Die Donauwörther Zeitung zum Konzert am 12.06.2010

Eine Sternstunde in der Kirche St. Vitus, Druisheim

Mezzosopranistin und Harfenistin begeistern mit internationalem Liedgut

Liedkunst in Vollendung: So großartig, so vollendet hatte sich keiner das Konzert der jungen Mezzosopranistin Anna Lapkovskaja und ihrer Begleiterin, der Kaisheimer Harfenistin Feodora Johanna Gabler vorstellen können. „Auf den Flügeln des Gesanges“, eine ästhetische Harmonie von Klang und Raum entstand in diesem Liederabend in der lichtdurchfluteten Druisheimer Rokoko-Kirche. Wieder einmal gelang in diesem Kirchenjuwel schönste räumliche und stimmliche Übereinstimmung. Mit einem Liederabend, abgestimmt auf den Aufführungsort, stellten sich die beiden jungen, hochbegabten Frauen vor.

Eine Stimme, die die ganze Kirche ausfüllt

Lieder aus Klassik und Romantik deutscher, russischer, französischer und spanischer Komponisten, aber eben auch Lobpreisungen der Gottesmutter aus allen Zeiten bestimmten das Programm. Eine kleine Weltreise, kurzweilig und kenntnisreich, wurde von Feodora Gabler vorgestellt.

Anna Lapkovskaja sang mit dunkel timbriertem, voluminösem, samtigem, wunderbar farbenreichem Mezzosopran – ihr gelang es mühelos, mit „Sehnsucht nach dem Frühling: Die linden Lüfte sind erwacht“ so sehnsuchtsvoll, und so triumphierend, wie es diesem schönen Frühlingstag zukam, die zahlreichen Besucher einzustimmen. Mignons sehnsuchtsvolle Klage, das nur vordergründig fröhliche „Heideröslein“ – Franz Schuberts Musik wurde facettenreich, betörend und eindrucksvoll vorgetragen.
Jeden Winkel des Gotteshauses füllte diese große Stimme, auf den einmal zurückhaltenden, ein anderes Mal die Führung übernehmenden Harfenklang gebettet. Vortrag und Liedgestaltung entsprachen höchsten Ansprüchen. Die dazwischen gestreuten Harfensoli von Camille Saint-Saens und Gabriel Fauré, Stücke, die der Harfenistin technisch und musikalisch alles abverlangen an Klangwellen, Akkorden, Glissandi, an Stimmschichtungen und Dynamik, brillant vorgetragen von der phantastisch aufspielenden Feodora Gabler, die den Reichtum des Farbenklanges dieses königlichen Instrumentes zu illustrieren geeignet waren, klangen wunderbar stimmig im Kirchenraum. Gabler spielte auf ihrer Salvi-Konzertharfe, die in Fachkreisen als „Trauminstrument“ gilt.

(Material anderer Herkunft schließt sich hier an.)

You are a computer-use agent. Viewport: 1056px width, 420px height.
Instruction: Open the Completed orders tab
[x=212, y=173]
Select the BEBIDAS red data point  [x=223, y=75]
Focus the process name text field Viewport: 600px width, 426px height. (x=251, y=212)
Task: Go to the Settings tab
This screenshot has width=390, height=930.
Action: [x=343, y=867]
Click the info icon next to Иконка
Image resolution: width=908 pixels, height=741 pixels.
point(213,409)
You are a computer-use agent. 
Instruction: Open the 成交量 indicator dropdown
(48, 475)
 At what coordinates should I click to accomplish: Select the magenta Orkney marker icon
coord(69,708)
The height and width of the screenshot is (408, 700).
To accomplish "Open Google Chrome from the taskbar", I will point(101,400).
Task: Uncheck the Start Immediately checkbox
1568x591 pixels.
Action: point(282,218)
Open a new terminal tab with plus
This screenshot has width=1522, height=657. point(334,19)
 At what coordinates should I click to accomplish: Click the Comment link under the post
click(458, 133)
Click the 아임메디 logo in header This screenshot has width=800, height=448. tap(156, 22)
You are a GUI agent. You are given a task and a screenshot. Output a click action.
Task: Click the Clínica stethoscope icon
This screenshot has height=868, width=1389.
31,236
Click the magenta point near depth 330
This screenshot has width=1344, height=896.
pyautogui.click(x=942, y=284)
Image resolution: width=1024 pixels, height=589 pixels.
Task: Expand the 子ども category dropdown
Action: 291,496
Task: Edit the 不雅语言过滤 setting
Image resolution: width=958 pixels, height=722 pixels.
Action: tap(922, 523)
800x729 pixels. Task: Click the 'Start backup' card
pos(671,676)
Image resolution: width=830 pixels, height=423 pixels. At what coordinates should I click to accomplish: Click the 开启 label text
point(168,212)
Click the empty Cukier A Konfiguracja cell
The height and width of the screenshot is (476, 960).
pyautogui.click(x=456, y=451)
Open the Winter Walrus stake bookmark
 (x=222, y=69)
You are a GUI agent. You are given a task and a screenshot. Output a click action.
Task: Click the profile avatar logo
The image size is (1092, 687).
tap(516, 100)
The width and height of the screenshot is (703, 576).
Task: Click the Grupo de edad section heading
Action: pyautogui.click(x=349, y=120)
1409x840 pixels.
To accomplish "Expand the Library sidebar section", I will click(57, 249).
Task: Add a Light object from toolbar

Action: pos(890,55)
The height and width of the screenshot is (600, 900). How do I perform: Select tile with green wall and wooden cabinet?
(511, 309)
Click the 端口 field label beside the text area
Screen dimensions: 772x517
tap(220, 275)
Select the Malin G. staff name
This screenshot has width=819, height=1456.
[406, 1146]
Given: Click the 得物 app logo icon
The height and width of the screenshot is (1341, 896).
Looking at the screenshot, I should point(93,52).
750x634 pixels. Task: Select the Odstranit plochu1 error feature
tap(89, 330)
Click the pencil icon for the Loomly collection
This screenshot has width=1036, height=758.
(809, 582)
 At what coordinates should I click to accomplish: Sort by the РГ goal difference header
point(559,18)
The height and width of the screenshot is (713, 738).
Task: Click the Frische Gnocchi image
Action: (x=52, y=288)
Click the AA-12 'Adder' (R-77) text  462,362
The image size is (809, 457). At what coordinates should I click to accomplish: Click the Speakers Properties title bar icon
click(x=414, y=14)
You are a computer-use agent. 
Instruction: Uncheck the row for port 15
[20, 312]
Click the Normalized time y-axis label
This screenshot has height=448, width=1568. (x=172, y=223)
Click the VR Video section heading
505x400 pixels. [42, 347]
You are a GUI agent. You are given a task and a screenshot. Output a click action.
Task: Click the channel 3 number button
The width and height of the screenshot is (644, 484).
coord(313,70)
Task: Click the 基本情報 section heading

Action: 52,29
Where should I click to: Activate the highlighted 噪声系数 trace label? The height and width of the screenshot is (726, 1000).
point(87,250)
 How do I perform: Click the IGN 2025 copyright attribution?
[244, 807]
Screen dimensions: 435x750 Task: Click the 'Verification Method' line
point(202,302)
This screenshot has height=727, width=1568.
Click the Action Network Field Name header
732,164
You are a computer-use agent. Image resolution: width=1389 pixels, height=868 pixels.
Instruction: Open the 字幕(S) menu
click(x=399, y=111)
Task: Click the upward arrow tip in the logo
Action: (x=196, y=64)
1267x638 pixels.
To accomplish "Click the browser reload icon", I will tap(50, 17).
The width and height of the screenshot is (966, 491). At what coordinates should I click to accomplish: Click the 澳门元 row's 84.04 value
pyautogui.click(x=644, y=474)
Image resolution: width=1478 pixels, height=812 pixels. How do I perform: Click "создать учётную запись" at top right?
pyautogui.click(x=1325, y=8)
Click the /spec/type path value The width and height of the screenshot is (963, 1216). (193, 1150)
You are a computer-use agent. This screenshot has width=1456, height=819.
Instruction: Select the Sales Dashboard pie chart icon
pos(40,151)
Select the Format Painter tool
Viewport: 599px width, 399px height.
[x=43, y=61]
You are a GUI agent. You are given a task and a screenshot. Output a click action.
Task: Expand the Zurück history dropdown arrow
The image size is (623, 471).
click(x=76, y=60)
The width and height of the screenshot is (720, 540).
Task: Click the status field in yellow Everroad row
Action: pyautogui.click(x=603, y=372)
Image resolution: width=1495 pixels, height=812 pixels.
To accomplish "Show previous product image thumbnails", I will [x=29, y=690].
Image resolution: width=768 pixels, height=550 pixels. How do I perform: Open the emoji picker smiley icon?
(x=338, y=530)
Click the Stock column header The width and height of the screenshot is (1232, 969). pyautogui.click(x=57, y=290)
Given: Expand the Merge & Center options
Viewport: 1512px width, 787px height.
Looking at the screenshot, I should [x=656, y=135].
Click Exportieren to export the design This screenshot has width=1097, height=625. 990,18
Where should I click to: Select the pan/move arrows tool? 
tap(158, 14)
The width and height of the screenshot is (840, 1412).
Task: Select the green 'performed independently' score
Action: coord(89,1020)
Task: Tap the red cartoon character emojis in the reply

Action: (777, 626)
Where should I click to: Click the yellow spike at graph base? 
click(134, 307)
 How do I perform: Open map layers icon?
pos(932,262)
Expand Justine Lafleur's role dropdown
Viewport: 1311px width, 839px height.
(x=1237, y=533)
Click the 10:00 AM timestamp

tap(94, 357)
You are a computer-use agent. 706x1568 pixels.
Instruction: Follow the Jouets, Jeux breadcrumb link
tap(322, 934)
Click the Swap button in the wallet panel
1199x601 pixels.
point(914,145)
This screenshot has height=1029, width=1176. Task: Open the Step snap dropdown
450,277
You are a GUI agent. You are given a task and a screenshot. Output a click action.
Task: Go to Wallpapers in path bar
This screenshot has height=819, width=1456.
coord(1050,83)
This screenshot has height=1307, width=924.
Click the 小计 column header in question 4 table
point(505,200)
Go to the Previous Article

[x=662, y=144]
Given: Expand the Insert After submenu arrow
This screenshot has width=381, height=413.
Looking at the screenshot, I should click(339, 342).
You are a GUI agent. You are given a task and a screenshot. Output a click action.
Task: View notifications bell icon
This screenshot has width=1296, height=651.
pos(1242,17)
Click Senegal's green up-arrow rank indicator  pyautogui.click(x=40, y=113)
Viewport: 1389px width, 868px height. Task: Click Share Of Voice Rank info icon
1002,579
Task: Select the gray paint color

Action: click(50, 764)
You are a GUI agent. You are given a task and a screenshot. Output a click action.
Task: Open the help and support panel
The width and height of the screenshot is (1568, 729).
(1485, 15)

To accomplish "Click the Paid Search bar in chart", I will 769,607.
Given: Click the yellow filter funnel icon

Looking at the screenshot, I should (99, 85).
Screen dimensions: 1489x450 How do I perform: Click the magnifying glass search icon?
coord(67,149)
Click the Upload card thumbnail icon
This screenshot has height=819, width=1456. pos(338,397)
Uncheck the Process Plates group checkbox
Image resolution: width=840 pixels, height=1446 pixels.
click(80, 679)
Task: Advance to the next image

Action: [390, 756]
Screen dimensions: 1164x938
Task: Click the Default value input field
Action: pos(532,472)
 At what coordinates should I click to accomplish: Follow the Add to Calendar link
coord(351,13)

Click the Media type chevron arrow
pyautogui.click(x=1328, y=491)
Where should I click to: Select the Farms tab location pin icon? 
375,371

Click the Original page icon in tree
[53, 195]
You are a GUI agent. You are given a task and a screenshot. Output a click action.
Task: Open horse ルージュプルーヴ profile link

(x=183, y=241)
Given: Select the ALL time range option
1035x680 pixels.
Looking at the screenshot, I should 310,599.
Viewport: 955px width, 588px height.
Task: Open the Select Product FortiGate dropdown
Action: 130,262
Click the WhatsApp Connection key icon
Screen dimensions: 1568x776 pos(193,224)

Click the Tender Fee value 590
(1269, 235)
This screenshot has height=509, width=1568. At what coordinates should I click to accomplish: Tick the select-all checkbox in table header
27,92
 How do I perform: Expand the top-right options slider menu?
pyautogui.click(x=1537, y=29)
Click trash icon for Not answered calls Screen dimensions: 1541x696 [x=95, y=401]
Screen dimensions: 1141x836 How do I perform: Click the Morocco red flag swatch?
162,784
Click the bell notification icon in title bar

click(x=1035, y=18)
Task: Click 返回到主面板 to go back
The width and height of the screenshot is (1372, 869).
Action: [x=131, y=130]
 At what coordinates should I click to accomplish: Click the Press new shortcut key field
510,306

Publikum fordert zwei Zugaben

Mit den fast opernhaft voluminösen, seelenvollen Liedern Igor Rybakovs und Nikolei Rimski-Korsakovs (Vertonungen von M. Lermontov und A.N. Tolstoi) stellte Lapkovskaja Klänge ihrer Heimat und mit Manuel de Fallas Wiegenlied, „Jota“ und „Nana“ beeindruckend das spanische Kunstlied vor. Felix Mendelsohn-Bartholdy („Auf den Flügeln des Gesanges“) und W.A. Mozart („Das Veilchen“, „Abend-stimmung“) folgten, klangschön und anmutig vorgetragen. Mit L. Cherubinis und J.S. Bachs/ Ch. Gounods „Ave Maria“ sangen und spielten die beiden Ausnahmekünstlerinnen Perlen der Kirchenmusik. Nach dem „Ave Maria“ von Franz Schubert als Zugabe war den Künstlerinnen und der Programmgestaltung Zustimmung sicher. Langen, jubelnden Applaus spendeten die begeisterten Zuhörer; vor einer zweiten Zugabe war keiner zu gehen gewillt. Mit der Wiederholung des spanischen Wiegenlieds endete ein Konzert, das Maßstäbe zu setzen geeignet ist.